** Start **

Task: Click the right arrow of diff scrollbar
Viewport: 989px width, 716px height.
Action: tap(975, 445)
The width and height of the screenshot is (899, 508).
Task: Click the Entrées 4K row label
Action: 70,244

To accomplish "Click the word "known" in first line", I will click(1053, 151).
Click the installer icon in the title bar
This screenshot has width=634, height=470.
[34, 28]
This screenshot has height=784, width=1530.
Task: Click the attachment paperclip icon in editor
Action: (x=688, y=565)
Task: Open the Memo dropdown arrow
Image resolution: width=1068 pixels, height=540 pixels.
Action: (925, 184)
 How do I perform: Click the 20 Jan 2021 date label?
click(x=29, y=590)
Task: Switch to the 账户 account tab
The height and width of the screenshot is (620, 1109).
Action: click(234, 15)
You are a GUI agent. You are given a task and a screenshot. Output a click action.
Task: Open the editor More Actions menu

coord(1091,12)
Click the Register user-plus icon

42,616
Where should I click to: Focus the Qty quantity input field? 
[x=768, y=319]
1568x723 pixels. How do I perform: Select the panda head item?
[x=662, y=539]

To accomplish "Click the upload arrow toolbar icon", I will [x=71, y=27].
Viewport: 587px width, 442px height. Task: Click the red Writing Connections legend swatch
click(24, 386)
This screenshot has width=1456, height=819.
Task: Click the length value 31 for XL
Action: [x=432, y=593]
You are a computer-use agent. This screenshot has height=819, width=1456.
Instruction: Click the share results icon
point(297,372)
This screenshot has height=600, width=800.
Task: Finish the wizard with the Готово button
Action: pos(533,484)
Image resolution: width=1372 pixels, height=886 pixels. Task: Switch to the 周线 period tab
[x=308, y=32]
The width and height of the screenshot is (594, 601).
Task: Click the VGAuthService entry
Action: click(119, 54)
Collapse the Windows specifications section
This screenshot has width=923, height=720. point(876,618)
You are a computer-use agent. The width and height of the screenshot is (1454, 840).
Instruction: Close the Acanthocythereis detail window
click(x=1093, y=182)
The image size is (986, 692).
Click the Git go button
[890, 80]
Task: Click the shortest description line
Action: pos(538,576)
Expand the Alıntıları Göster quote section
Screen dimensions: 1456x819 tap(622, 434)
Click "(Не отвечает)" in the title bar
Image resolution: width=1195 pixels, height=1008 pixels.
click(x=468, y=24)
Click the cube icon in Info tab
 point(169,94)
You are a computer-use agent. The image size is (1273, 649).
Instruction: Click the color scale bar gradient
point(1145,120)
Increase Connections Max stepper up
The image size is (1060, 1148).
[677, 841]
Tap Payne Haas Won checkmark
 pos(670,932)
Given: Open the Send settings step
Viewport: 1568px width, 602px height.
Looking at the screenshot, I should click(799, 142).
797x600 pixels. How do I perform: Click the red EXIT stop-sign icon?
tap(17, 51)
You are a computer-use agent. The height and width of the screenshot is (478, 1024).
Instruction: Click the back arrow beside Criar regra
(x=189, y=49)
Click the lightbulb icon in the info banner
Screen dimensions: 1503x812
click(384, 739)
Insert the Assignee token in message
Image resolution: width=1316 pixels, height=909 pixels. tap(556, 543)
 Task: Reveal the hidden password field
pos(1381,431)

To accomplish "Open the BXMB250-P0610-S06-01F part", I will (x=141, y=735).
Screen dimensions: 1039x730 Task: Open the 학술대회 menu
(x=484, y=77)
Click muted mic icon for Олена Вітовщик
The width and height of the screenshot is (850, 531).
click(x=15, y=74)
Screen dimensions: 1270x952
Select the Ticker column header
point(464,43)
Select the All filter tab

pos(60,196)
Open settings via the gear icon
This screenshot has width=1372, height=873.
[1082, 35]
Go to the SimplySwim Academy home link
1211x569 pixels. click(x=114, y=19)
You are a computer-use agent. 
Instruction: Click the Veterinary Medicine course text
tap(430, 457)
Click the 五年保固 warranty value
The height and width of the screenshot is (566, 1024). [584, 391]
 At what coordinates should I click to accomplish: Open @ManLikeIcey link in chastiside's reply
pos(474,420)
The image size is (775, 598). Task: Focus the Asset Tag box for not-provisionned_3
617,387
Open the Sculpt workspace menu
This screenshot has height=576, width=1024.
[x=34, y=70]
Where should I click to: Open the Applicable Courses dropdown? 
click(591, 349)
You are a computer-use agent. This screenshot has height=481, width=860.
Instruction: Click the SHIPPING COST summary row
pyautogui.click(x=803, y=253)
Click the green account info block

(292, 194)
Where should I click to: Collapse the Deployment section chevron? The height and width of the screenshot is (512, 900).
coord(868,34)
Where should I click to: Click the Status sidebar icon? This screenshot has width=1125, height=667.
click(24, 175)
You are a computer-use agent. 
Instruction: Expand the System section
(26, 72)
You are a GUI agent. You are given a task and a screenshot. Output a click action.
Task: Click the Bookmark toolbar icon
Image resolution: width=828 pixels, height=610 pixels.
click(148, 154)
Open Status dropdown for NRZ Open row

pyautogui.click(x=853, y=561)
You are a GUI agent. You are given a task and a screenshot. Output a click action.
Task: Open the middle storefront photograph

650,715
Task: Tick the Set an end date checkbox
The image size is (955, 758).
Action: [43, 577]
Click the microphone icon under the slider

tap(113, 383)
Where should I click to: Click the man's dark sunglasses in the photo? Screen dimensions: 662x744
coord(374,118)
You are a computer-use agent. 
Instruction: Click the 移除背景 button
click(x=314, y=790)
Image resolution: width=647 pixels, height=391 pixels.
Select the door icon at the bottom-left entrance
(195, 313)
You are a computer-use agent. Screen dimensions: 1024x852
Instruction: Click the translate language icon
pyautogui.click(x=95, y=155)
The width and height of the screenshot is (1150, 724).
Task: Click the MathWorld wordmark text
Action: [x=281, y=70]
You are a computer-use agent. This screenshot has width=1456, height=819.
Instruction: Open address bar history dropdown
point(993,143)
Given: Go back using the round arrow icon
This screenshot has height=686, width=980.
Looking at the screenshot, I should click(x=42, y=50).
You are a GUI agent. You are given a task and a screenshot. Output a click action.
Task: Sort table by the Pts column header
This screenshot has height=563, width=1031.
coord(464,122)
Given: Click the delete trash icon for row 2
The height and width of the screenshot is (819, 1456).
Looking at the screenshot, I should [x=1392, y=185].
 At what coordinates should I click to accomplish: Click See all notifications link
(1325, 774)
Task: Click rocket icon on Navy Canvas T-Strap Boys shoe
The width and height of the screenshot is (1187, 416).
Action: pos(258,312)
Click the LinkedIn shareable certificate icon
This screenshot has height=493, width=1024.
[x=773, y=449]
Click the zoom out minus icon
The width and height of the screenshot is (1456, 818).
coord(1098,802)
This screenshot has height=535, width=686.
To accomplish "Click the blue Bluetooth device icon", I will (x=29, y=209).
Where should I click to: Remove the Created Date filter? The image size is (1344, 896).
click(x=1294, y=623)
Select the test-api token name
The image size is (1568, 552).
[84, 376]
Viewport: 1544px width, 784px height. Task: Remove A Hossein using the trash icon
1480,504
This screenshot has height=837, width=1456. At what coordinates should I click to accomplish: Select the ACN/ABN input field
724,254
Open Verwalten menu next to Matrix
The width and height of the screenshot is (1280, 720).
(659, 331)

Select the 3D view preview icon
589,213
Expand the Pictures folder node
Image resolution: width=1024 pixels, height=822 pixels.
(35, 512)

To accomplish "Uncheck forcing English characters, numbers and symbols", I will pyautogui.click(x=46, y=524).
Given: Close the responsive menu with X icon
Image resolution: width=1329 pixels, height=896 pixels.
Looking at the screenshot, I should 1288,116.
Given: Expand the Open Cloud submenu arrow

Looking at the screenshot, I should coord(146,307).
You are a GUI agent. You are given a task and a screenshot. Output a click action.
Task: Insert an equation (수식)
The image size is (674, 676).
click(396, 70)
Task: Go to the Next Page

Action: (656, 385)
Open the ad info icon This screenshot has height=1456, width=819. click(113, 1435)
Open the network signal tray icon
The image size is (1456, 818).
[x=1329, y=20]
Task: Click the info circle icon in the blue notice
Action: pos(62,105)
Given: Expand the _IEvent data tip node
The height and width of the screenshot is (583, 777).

** End **

Identify every line in the records above that contains the string "toolbar", matching its case exactly.

To accomplish "Click the upload arrow toolbar icon", I will [x=71, y=27].
Task: Click the Bookmark toolbar icon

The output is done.